> Exercise 1: In the album review, reproduce the stretch from "It Kills, by" through "remains warmly refreshing.", substituting "needle" for "pendulum".
> Exercise 2:
Answer these questions using the album review:
(a) Which band released Brighten The Corners in 1997?
(b) How many minutes of prog does No More Shoes supply?
(c) Which two instruments clash in the intro of Pencil Rot?
> Exercise 3: Pick up the Face The Truth album review where it stops and write the next part.

> Text section:
There's no getting away from it - Face The Truth is strikingly similar to its predecessor: The blissful hooks, the trademark SM vocals, the wordsmith's vocabulary, the occasional prog freak-out. To the dedicated Malkmite, however, Face The Truth continues the exciting progression seen throughout SM's solo career. We're starting to see more ambitious instrumentation, a less organic sound, and the sonic hat-doffing to boyhood influences is more transparent than ever (Moby Grape, anyone?).

Pencil Rot serves as a bold declaration of intentions; its crunching synth vs guitar intro a metaphor for the clash of sensibilities ahead. "There's a villain in my head, and he's giving me shocks," cries Malkmus. "Shocks, shocks, shocks!" echo the Jicks; "Shocks, shocks, shocks!" It's an energy that hasn't poured forth to this extent since the bile-laden Embassy Row on Pavement's 1997 tour de force Brighten The Corners. He may be ageing like a fine wine, but he's lost none of his vitriol.

It Kills, by comparison, is conventional Malkmus, which, for those in the know, is a byword for 'engaging'. As with efforts of old, the pendulum swings back and forth between blissful and outright curious: It Kills soon subdues in favour of I've Hardly Been - a darkly comical evocation of the Brothers Grimm or the Judder Man, replete with crunked-up chorus. Follow-up track Mama is, as perhaps expected, riven in the jangled, lop-sided Pavement mould, yet remains warmly refreshing.

Freeze The Saints, alas, follows the same formula to somewhat less exciting results, before the din of Loud Cloud Crowd evokes imaged of SM in a cream cardigan, harmonising carfeully with himself. If it were any more Art Garfunkle he'd be ginger. Moving swiftly on, No More Shoes serves as the obligatory eight minutes of prog, and, as has been pointed out before now, is a more cohesive, accomplished take on Pig Lib's mammoth 1% Of One. He may be favouring his synth hand as of late, but Malkmus remains an intimidating talent on the axe.

> Extracted data entries:
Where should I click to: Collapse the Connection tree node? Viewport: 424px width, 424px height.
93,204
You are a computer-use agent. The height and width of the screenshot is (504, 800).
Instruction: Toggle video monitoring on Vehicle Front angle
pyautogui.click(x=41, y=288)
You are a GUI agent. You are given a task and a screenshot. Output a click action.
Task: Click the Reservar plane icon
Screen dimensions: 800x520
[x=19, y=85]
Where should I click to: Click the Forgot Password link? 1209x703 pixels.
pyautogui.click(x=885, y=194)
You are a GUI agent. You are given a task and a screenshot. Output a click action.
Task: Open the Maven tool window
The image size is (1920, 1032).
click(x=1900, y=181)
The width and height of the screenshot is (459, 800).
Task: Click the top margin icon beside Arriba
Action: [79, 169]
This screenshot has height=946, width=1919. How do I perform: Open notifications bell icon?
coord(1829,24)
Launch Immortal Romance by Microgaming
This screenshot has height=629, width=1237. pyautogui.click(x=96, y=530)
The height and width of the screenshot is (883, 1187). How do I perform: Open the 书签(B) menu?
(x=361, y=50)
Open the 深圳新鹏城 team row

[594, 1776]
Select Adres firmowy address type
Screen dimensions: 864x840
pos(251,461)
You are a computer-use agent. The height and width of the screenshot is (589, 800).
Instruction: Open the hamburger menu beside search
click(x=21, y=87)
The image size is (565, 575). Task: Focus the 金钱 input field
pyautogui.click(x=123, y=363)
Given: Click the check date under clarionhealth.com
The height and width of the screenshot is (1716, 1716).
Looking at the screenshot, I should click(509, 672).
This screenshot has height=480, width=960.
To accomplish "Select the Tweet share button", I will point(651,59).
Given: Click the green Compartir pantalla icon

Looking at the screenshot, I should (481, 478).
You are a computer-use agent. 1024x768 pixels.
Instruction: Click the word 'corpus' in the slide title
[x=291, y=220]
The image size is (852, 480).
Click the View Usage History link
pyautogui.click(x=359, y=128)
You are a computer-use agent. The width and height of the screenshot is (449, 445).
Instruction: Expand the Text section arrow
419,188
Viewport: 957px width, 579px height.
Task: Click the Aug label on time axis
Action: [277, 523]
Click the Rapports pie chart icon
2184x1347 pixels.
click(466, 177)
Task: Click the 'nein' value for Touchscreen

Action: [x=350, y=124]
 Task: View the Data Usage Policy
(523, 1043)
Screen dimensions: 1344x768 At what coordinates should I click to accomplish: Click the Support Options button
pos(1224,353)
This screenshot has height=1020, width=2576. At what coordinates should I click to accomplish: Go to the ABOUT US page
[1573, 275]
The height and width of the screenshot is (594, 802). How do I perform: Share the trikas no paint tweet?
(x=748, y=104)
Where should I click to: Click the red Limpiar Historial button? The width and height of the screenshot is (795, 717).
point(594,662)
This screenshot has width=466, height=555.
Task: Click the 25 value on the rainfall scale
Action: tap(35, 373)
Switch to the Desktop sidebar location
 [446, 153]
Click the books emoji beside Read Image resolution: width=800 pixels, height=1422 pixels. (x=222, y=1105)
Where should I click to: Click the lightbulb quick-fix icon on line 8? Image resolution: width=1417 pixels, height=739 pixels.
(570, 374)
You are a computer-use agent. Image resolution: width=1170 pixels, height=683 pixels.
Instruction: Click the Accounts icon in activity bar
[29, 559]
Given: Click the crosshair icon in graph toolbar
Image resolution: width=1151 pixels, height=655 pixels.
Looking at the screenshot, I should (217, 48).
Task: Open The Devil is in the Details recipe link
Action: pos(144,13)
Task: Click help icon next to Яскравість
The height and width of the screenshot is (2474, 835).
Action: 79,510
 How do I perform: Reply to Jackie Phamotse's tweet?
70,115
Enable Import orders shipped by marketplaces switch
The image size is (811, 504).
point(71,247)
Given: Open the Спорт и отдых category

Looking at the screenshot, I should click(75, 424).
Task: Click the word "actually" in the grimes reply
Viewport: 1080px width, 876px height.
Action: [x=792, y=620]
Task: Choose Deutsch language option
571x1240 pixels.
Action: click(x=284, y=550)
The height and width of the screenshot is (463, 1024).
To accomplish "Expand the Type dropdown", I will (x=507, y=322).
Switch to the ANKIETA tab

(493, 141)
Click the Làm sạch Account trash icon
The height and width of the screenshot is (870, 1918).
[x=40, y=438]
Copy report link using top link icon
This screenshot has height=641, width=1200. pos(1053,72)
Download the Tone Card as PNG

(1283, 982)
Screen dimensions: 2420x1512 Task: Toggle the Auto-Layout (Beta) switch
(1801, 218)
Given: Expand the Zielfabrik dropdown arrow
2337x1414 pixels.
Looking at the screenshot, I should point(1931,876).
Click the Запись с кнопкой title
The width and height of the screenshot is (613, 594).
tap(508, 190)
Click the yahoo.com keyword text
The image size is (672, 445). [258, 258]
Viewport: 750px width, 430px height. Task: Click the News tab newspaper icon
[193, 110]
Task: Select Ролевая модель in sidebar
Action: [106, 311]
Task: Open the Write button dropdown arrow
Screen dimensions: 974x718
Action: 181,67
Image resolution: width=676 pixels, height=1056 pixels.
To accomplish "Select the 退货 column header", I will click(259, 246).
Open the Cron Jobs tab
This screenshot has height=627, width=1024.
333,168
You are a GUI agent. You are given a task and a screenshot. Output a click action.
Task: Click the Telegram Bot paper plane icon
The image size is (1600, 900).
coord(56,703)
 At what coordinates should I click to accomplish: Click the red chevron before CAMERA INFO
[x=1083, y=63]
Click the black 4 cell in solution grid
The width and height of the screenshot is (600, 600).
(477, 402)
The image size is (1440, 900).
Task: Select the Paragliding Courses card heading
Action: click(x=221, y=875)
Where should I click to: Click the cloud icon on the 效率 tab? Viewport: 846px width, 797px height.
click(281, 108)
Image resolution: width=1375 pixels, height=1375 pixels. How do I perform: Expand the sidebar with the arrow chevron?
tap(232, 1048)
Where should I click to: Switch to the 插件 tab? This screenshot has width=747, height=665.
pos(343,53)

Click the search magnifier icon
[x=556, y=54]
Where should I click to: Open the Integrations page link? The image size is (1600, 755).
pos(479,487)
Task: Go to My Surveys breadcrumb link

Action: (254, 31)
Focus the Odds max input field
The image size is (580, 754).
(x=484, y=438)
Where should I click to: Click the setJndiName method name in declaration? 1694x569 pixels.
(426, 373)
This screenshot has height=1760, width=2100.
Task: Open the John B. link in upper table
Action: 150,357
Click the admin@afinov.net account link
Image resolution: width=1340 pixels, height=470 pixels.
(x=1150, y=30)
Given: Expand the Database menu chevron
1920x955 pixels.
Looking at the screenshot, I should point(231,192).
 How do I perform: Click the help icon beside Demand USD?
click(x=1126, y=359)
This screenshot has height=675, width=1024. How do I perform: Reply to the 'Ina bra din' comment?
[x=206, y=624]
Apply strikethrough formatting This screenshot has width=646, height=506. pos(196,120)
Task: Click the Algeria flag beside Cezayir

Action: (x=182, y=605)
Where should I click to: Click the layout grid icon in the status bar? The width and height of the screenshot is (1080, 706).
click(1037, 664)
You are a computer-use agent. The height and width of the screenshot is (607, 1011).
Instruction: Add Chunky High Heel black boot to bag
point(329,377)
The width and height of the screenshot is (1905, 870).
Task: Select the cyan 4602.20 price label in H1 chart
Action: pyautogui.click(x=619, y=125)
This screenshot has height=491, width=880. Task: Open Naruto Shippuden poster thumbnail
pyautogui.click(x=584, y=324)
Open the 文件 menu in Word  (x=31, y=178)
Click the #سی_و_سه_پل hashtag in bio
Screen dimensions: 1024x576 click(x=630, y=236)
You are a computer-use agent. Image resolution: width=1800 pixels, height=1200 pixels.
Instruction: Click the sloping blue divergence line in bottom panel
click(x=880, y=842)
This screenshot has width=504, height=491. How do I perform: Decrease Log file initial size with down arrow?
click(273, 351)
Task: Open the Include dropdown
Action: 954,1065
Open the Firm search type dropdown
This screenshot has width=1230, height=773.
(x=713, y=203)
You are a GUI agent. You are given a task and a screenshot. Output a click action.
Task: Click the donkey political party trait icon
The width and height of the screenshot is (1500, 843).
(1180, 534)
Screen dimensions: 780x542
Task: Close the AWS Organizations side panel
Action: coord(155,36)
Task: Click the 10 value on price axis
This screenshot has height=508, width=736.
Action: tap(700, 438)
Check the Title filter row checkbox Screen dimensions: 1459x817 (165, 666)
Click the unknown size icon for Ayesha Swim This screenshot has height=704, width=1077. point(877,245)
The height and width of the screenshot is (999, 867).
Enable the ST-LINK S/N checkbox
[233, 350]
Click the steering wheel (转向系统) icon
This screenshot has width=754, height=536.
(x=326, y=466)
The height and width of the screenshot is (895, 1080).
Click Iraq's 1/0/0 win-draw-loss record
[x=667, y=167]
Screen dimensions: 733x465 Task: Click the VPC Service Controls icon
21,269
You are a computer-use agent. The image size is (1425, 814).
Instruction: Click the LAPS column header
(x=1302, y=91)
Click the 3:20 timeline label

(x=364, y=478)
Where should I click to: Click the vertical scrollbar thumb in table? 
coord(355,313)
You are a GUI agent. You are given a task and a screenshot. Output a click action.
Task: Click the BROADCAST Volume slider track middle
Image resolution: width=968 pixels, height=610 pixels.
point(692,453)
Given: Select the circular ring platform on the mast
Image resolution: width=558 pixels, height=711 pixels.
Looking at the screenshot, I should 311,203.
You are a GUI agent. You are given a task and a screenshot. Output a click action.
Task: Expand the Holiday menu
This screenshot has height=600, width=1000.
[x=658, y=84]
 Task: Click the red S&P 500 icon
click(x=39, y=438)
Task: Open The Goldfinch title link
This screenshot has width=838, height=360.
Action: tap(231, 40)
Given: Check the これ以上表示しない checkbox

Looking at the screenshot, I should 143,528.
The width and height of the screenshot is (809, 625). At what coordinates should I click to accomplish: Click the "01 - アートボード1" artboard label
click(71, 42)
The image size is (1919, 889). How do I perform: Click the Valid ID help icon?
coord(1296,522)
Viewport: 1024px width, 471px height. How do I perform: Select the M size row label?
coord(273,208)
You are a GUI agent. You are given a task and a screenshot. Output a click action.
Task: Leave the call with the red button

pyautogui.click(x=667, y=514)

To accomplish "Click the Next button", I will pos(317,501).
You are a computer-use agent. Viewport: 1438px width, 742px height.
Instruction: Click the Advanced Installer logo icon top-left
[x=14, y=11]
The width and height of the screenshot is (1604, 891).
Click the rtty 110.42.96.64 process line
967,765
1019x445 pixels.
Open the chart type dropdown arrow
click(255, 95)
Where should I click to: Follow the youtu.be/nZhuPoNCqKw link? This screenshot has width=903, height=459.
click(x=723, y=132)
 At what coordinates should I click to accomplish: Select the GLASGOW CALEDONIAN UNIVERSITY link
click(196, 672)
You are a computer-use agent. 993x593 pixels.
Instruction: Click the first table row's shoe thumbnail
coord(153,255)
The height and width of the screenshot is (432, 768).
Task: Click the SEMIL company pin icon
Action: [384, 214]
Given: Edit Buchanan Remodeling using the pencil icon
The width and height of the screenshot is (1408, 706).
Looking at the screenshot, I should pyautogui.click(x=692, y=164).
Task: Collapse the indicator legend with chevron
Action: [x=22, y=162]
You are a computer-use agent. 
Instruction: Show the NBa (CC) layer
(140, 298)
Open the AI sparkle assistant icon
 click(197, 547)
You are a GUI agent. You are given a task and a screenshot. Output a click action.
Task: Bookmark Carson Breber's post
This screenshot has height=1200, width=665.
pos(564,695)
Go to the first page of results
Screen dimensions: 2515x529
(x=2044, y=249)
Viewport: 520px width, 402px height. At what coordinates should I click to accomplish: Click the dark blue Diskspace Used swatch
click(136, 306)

> Exercise answer 1:
It Kills, by comparison, is conventional Malkmus, which, for those in the know, is a byword for 'engaging'. As with efforts of old, the needle swings back and forth between blissful and outright curious: It Kills soon subdues in favour of I've Hardly Been - a darkly comical evocation of the Brothers Grimm or the Judder Man, replete with crunked-up chorus. Follow-up track Mama is, as perhaps expected, riven in the jangled, lop-sided Pavement mould, yet remains warmly refreshing.

> Exercise answer 2:
(a) Pavement
(b) Eight
(c) Synth and guitar

> Exercise answer 3:
Kindling For The Master toes the line of synth tinkling, and stumbles across into the realm of disco every now and then. Still, it's an all-welcome distraction from the 2005's waves of one dimensional revivalism. Post-Paint Boy, the album's first single, is standard fare, and yet should not be taken as granted - material like this has been 20 years in the making. Baby C'mon's terrific riff stabs itself into the air like a firework display, SM taking a lung-full and bellowing the track's title as if his life depended on it.

Face The Truth's closer Malediction may sound downtrodden, but applies a certain vintage, and defines the facing of the truth, whatever that truth has been: "So long, goodbye to the nervous apprehension... The road to rejection is better than no road at all" sings Malkmus, and, as ever, he's absolutely right. Pig Lib Part Two? Maybe so, but there are enough subtle evolutions here to keep any SM follower listening intently until the cows come home (and face the truth).